A Wood Stork is one of those birds that you won't see very often in Kabalebo. And when they show up, it is always a solitary bird that isn't even mingling with other birds. Usually they stay for a couple of days before departing again. This young Wood Stork was seen several days on the airstrip before moving closer to the river. Afterwards it left our area.
What do you do when you see a ripe soursop in plain view? You just go and grab what your small hands can handle and eat as much as possible. That is what this Golden-handed Tamarin had in mind. He was in a small group enjoying from this fruit but when I saw them, he was the only one who was still holding onto this fruit. Like he didn't want to let go. All I did was grab my camera and shoot this whole ordeal.
Here I spotted Brutus, the tapir, relaxing with some of his Giant Cowbird friends. They were taking care of the tics at hard-to-reach-places, which is everywhere for Brutus. From time to time he was rolling from one side to the other just so his friends won't miss a spot. Extraordinary friendship.
During one of our night hikes we came across this slender looking tree snake; known as Imantodes cenchoa cenchoa or Common Blunt-headed Tree Snake. Light venomous but perfectly harmless.
Most of the time they are lying motionless on top of a branch or leaf, seldom do they move quickly unless disturbed.
Here we noticed that it was already moving to the next level by extending its body to reach the next branch.
The White-bearded Manakin has been active quite frequently at the airstrip edge. Either during the mornings or late in the afternoon. They are either recognized by their sounds they make with their wings or their appearance.
Especially the male has a beautiful plumage display. Black and white in perfect harmony.
Whenever I see a Lesser Anteater, they are always on the move. Either in trees or on the ground. So it is always crucial to take advantage of the minutes or seconds they give you. Most of the time they don't always stand or walk in a position that is great to photograph. So imagine how surprised I was when we saw this anteater in a total rest mode high up in a tree.
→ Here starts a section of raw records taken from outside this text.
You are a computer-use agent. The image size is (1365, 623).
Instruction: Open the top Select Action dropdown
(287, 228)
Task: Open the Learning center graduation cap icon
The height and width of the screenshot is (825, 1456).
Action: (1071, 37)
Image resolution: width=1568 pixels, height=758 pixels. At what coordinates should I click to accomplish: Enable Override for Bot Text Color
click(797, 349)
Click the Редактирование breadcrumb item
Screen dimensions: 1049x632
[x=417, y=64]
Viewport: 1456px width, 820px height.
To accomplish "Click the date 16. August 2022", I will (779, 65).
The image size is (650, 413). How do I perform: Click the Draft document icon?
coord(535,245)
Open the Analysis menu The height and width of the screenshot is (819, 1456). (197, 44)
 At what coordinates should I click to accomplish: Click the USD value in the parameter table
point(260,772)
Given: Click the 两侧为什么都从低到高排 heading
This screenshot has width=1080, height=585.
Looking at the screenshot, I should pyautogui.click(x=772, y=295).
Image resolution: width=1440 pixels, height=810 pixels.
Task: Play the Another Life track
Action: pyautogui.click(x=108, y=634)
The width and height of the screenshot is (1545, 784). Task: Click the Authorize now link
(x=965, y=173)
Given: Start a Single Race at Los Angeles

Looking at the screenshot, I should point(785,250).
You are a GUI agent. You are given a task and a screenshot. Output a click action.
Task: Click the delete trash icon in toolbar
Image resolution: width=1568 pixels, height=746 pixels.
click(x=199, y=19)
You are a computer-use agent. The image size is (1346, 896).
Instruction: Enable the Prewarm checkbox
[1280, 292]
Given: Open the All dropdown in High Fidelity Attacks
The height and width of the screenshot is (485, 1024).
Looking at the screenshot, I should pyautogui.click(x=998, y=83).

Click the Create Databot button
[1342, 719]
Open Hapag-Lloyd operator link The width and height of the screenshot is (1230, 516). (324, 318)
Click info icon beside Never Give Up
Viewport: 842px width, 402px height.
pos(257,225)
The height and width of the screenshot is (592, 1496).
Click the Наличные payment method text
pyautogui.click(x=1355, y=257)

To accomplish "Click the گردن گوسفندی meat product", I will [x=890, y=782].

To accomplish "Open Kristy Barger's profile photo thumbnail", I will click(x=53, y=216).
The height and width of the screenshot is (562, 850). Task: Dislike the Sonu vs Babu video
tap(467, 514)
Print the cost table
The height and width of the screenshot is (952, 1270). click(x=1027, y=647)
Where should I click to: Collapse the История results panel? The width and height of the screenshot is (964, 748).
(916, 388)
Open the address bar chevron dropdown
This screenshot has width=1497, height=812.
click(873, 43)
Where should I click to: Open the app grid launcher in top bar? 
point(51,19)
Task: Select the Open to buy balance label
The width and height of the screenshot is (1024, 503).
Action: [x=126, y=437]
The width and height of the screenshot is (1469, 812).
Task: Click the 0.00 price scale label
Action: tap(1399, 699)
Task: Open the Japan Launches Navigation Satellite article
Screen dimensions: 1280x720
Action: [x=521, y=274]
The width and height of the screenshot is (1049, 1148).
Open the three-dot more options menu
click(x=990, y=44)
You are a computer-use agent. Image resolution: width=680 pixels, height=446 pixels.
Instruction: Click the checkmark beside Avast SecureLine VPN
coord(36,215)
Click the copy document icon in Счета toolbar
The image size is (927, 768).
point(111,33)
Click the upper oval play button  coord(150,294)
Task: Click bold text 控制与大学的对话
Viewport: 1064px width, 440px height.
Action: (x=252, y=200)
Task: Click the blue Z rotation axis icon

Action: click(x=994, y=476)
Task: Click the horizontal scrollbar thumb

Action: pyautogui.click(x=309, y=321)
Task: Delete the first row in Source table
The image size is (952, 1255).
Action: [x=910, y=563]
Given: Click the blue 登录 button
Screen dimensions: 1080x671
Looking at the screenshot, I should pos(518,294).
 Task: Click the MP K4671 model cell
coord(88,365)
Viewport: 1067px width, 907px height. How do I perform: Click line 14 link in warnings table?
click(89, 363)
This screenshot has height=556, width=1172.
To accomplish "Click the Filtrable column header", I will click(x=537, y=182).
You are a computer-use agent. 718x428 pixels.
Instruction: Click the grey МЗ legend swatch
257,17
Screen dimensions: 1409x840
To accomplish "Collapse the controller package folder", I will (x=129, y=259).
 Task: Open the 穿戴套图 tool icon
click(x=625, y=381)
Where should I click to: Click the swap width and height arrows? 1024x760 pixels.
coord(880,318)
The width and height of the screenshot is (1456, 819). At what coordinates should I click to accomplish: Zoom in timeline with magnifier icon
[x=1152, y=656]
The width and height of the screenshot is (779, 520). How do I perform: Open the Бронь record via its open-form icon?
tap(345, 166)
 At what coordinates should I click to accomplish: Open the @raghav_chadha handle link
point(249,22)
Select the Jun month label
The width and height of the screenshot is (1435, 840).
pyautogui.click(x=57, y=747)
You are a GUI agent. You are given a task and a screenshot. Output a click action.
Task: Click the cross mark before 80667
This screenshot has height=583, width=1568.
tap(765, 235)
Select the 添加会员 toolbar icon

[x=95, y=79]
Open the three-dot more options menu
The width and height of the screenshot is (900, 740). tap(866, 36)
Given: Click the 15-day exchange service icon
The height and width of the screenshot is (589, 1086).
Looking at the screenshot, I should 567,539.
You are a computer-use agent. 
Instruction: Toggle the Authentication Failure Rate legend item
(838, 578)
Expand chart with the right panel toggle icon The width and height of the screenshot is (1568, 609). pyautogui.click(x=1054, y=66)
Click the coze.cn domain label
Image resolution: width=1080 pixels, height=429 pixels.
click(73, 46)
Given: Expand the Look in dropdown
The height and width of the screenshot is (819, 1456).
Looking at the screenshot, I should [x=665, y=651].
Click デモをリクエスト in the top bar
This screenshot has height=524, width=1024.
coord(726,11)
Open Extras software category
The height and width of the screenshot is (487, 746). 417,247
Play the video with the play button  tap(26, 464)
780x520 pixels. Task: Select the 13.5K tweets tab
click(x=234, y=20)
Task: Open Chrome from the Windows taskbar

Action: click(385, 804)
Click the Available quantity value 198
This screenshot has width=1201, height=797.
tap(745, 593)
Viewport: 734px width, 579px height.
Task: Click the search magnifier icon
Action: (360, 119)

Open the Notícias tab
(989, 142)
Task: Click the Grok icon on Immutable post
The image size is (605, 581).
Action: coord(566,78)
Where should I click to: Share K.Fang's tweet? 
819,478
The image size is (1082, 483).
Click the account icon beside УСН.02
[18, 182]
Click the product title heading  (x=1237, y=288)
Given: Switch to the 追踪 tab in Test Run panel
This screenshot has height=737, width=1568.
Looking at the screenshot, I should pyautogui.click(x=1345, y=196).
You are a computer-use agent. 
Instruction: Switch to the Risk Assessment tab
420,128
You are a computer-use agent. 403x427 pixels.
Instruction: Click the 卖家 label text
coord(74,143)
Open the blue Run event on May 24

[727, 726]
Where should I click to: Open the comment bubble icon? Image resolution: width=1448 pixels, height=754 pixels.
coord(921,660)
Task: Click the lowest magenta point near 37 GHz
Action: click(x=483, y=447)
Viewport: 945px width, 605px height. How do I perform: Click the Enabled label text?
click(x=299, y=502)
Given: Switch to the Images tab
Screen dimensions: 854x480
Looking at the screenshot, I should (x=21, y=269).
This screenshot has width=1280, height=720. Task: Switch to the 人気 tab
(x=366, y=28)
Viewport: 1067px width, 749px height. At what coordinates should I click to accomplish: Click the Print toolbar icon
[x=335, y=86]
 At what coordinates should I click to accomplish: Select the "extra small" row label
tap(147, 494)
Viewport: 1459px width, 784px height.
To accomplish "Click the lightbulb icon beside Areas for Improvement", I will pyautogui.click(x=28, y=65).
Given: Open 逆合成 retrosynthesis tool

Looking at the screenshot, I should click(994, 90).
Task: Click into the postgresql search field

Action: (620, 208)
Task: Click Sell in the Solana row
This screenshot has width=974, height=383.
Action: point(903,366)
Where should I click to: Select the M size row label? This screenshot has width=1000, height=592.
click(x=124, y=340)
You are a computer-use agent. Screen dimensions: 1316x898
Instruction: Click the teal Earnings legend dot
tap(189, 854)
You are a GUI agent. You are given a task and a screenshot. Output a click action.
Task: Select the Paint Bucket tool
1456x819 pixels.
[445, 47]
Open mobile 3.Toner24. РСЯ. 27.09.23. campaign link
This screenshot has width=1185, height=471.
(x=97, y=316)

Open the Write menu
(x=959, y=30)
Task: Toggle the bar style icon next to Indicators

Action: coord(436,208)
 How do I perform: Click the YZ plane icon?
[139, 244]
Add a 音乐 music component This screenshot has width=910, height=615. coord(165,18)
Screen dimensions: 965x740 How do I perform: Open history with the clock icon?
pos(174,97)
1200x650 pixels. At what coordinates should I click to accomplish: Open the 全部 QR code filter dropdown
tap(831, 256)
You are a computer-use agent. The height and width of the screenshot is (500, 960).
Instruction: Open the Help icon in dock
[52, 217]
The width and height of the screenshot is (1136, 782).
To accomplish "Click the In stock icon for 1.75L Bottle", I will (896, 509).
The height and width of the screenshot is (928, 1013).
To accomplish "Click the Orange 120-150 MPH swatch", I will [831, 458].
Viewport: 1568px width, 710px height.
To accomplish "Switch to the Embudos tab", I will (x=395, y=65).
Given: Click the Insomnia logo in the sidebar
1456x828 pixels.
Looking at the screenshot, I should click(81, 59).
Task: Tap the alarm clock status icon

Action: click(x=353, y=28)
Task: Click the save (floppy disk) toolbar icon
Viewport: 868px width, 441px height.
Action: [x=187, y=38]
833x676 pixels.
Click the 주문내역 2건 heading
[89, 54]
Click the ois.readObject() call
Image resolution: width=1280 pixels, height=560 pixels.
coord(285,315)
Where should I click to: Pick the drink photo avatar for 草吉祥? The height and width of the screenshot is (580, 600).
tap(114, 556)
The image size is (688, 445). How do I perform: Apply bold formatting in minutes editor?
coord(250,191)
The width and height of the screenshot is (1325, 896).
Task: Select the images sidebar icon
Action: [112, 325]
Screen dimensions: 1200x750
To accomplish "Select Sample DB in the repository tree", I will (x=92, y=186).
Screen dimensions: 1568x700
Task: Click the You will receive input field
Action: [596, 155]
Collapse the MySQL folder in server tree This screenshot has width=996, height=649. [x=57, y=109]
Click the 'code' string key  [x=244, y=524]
It was so relaxed that after I took several shots of this rest mode, it still didn't move at all. In the end I even wished I could relax like him.
This Gray-lined Hawk is also a resident of the area. One you can see on a daily basis and one that I never get bored of taking pictures. Today it looked a bit grumpy but since the sunlight was shining perfectly on him I couldn't resist to shoot him.... with my camera.